Speaking on behalf of the African Union, Ethiopian Prime Minister Meles Zenawi urged the EU not to abandon the Kyoto Protocol, no matter what commitments other countries were prepared to make: “The Kyoto Protocol is too important to be sacrificed for tactical advantages on negotiating table.”
Another “top priority” should be ensuring that the agreements reached at the previous climate talks in Cancun, Mexico, will be implemented, Zenawi added, because, for the African continent, funding for climate change mitigation and adaptation programmes were of “utmost importance”. “We are deeply disappointed that fast-track funding promised to us in Copenhagen has largely failed to materialise,” he complained.
Argentina’s Vice-minister of Foreign Affairs Alberto Pedro D’Alotto agreed with Zenawi, while speaking on behalf of the Group of 77 plus China, a bloc of 131 developing countries. He said he was seriously concerned about the “key lack of financial resources” made available to developing countries.

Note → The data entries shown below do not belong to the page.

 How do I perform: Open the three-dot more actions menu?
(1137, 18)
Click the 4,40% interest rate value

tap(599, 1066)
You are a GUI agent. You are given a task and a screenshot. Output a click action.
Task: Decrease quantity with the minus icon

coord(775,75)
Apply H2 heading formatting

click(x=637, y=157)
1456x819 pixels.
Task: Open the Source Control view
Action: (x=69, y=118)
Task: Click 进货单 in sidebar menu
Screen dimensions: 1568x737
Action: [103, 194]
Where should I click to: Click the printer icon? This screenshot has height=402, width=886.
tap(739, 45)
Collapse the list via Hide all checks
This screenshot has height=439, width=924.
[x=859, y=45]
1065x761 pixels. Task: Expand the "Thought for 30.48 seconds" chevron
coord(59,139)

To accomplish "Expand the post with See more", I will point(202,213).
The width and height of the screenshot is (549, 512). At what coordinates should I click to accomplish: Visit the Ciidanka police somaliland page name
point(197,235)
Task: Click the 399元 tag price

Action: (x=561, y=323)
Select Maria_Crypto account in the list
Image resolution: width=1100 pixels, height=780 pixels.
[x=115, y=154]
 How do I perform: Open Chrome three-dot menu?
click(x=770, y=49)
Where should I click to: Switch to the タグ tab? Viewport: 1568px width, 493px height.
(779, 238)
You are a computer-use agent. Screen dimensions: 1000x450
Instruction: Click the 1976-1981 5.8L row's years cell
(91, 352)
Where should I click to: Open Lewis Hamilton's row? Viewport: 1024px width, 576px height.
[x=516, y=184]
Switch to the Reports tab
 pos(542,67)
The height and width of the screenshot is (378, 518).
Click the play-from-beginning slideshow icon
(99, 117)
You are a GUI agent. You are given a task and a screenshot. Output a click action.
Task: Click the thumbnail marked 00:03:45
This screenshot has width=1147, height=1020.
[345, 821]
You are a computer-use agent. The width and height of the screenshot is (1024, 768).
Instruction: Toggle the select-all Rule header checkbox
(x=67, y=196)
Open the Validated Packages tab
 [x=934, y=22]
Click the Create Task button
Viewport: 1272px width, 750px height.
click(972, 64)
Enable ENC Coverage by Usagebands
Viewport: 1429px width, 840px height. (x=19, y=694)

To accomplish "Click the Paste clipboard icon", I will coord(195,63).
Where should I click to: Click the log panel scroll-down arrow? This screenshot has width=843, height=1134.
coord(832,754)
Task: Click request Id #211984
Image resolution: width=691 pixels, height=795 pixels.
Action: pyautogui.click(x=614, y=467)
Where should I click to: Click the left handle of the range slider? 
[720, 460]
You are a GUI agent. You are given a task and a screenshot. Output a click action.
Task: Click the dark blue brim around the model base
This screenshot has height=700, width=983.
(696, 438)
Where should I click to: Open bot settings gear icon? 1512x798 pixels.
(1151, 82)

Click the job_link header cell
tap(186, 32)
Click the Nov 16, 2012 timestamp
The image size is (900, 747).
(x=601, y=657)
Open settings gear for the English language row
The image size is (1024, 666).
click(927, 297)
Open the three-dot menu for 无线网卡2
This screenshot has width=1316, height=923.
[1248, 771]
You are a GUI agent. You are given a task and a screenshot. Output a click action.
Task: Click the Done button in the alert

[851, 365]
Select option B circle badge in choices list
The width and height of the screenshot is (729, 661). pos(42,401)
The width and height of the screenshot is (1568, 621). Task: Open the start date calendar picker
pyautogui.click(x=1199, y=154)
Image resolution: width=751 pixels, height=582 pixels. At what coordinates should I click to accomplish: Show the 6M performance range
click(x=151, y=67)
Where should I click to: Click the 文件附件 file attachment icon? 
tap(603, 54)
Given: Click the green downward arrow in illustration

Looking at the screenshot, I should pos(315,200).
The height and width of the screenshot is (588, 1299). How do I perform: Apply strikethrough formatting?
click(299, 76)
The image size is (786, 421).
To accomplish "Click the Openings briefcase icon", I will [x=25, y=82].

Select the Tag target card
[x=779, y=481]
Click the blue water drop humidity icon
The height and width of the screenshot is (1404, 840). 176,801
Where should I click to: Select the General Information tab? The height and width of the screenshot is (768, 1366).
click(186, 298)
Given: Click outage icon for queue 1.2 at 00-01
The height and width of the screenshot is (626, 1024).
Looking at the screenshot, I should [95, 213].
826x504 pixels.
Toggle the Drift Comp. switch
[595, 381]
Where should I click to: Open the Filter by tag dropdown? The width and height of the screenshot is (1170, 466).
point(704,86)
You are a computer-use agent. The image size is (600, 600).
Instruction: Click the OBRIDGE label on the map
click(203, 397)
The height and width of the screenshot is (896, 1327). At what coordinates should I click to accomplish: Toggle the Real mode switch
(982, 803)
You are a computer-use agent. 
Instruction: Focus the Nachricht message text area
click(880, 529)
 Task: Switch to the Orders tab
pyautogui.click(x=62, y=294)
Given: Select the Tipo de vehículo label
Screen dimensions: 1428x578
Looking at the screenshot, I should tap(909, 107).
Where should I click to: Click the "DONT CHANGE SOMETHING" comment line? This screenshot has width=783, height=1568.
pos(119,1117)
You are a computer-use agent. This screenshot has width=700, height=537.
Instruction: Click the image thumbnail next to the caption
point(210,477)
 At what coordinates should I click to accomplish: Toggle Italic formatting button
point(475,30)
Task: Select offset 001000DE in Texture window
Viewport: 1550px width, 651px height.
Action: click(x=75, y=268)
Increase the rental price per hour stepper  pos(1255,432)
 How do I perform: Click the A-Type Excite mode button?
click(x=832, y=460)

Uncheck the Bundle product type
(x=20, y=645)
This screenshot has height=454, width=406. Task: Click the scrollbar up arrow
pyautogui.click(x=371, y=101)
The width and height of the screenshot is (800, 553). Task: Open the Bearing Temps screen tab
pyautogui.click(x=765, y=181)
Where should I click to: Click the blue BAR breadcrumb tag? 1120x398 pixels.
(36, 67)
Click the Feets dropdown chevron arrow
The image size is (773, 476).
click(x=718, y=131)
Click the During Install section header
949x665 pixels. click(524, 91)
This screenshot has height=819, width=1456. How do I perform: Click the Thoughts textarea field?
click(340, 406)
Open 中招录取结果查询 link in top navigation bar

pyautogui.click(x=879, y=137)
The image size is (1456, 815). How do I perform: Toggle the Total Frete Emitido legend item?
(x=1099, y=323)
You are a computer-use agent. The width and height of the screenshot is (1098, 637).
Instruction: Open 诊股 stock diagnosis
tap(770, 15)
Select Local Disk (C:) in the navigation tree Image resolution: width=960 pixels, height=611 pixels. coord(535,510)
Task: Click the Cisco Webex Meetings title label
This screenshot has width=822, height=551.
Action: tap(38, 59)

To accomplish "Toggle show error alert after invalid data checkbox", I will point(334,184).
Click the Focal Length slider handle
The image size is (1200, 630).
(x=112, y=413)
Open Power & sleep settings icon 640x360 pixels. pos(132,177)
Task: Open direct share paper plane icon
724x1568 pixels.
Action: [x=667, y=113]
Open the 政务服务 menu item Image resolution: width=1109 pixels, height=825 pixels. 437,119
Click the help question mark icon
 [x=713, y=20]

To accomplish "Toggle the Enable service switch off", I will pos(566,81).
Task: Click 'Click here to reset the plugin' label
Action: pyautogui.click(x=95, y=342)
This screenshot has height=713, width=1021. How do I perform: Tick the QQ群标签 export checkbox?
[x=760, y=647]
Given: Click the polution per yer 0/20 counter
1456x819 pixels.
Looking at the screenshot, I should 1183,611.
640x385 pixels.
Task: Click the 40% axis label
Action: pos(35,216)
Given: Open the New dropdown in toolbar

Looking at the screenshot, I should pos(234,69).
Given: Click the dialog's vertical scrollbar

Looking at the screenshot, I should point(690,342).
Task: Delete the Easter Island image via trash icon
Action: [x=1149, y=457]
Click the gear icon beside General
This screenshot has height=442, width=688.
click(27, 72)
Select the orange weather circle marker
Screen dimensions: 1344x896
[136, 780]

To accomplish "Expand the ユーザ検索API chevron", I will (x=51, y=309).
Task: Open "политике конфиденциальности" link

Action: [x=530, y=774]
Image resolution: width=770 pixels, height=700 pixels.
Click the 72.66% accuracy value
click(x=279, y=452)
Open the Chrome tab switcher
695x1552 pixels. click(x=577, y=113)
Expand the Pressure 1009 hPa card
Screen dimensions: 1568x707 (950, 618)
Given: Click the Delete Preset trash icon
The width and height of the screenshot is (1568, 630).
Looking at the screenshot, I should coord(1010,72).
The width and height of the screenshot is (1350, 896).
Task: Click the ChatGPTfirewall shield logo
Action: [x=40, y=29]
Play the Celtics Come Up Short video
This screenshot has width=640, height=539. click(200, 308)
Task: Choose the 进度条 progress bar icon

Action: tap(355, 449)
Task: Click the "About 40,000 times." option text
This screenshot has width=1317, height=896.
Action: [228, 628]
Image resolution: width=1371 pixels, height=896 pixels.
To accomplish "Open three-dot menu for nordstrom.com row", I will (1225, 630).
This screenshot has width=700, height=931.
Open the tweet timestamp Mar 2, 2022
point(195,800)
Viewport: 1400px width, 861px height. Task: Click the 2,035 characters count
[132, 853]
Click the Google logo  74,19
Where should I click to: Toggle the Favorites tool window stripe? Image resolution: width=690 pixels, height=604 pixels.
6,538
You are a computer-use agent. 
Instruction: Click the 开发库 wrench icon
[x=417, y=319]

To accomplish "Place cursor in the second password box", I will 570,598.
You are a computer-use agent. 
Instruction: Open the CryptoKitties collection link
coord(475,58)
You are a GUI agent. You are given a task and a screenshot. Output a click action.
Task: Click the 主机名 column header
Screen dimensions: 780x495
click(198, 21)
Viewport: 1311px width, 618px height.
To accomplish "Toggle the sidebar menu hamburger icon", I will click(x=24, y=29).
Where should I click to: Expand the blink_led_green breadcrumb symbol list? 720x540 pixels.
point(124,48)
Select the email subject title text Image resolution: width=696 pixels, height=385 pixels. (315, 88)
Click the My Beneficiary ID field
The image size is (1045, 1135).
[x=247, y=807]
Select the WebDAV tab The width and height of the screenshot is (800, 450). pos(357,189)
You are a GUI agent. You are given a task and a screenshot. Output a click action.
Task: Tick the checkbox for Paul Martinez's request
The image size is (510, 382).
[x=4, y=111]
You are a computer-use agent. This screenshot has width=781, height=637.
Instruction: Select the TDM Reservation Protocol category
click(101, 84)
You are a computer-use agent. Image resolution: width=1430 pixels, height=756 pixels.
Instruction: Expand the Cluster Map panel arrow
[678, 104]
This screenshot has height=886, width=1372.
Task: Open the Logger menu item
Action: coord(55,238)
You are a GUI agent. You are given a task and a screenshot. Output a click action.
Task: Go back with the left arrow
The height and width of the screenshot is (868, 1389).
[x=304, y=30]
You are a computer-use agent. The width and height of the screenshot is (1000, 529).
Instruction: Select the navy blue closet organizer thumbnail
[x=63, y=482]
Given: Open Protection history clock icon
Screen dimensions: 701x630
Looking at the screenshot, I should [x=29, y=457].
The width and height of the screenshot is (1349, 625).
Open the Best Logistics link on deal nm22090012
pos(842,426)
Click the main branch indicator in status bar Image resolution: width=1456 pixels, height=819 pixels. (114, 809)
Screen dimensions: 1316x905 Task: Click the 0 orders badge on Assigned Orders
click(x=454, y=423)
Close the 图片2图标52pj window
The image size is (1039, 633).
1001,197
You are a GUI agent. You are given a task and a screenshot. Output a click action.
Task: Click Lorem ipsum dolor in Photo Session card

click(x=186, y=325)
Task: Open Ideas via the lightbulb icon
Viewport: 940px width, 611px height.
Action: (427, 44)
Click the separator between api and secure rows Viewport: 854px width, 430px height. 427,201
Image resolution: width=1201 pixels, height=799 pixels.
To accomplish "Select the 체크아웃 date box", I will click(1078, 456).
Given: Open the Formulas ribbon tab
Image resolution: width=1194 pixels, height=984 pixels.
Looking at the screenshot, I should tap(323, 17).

Nauru’s President Sprent Dabwido, who spoke on behalf of the small pacific island states, brought home the urgency of tangible decisions being made at this year’s summit. “For us, climate change is a matter of life and death,” he said. “Unless action is taken, a large part of my region could be rendered uninhabitable within the lifetime of my grandchildren. The time for small incremental steps ended long ago. Great strides must be made.”
The high-level talks will be concluded on Dec 9.